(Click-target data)

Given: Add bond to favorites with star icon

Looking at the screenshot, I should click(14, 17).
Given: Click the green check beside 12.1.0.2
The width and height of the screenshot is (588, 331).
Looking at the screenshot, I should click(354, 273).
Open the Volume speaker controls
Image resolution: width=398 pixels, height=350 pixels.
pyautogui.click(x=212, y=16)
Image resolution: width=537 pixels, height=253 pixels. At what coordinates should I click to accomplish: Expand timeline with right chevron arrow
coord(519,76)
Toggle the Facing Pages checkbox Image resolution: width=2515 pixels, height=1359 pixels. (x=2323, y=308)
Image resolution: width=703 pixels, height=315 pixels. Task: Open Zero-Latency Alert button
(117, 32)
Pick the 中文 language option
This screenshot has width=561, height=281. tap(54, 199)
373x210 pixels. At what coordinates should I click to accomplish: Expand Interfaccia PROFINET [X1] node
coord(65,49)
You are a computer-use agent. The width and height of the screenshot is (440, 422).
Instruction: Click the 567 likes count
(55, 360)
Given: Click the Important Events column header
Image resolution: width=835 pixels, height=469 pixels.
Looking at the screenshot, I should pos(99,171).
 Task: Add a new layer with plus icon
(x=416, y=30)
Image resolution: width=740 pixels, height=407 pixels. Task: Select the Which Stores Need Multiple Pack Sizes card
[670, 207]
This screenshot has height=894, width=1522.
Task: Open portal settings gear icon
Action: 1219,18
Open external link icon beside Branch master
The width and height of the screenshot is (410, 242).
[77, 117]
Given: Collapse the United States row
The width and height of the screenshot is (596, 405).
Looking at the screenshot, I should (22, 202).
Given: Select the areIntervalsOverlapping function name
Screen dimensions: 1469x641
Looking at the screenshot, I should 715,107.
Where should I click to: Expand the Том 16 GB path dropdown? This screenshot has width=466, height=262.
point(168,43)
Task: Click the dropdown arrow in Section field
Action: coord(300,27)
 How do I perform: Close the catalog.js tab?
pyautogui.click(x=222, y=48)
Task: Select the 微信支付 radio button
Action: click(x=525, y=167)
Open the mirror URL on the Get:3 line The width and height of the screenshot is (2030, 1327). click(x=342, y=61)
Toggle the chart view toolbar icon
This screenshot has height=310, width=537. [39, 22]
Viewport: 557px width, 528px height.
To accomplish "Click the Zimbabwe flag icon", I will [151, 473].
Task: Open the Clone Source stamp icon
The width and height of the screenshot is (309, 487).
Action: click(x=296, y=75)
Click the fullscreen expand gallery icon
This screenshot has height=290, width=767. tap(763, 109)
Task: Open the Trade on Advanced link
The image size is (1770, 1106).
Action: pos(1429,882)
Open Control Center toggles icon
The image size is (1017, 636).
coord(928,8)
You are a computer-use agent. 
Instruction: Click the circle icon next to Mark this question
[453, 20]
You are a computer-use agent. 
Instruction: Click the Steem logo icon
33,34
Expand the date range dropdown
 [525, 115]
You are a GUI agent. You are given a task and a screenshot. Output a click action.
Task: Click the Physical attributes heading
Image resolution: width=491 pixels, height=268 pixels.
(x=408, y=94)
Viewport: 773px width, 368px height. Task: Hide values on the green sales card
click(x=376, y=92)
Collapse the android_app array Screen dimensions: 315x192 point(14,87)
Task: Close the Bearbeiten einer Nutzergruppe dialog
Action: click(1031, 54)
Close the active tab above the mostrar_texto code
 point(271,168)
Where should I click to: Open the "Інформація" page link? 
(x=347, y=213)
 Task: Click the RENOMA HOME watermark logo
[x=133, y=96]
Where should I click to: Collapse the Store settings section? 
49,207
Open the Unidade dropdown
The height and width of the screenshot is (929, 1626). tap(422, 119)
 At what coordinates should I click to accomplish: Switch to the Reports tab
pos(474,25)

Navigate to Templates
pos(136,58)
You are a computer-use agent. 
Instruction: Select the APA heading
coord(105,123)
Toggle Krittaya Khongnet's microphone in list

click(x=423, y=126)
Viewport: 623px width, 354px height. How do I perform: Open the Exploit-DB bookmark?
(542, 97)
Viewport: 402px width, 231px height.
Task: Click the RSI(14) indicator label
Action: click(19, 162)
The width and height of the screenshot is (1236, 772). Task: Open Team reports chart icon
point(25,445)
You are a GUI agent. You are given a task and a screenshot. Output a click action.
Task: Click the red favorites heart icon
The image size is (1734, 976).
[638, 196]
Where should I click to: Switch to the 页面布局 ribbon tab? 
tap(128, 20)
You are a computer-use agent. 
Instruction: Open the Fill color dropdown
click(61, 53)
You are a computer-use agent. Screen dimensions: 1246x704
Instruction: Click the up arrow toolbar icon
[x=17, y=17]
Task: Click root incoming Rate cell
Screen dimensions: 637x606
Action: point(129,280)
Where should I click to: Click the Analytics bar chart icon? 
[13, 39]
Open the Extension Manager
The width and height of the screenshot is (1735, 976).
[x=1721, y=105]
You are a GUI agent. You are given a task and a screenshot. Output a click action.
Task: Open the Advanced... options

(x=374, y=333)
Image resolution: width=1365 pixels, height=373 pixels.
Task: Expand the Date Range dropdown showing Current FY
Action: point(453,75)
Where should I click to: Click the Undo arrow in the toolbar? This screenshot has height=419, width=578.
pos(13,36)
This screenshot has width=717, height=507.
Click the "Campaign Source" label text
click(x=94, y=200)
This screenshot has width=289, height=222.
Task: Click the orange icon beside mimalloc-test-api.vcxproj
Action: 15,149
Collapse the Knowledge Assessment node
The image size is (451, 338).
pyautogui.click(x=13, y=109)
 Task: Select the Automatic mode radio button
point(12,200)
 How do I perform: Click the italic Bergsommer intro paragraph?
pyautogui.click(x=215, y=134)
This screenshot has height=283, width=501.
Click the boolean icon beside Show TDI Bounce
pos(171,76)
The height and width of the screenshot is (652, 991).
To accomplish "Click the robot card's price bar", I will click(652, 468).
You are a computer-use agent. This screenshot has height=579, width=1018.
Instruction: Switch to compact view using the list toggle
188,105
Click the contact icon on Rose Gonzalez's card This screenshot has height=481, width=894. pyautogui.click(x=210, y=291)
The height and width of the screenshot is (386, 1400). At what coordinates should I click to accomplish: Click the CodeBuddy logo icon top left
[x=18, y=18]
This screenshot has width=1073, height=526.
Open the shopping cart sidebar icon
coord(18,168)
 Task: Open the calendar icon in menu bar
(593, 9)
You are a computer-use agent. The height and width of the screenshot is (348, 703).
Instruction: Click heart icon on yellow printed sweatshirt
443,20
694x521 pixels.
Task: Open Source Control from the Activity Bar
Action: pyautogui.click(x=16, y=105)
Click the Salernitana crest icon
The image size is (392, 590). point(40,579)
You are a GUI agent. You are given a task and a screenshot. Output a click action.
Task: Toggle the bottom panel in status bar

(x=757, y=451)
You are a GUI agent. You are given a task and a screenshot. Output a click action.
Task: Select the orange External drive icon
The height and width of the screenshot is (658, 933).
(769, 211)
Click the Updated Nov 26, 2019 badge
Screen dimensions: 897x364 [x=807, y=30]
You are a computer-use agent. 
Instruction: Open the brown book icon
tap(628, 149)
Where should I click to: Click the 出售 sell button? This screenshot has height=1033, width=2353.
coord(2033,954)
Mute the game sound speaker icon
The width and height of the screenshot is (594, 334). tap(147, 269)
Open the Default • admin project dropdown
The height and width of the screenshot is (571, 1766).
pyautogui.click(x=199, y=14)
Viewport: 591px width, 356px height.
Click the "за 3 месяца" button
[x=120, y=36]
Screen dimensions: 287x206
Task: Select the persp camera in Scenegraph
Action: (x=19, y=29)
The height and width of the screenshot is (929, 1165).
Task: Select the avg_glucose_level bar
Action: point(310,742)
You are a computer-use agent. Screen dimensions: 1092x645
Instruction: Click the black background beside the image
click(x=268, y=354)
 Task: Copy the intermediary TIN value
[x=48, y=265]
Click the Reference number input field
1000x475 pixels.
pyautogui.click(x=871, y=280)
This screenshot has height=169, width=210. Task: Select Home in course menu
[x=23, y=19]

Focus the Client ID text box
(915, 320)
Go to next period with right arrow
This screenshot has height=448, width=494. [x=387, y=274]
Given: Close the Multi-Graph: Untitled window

Directions
Give only the number of lines in the rows above that contain the word "Select".

Exercise answer
9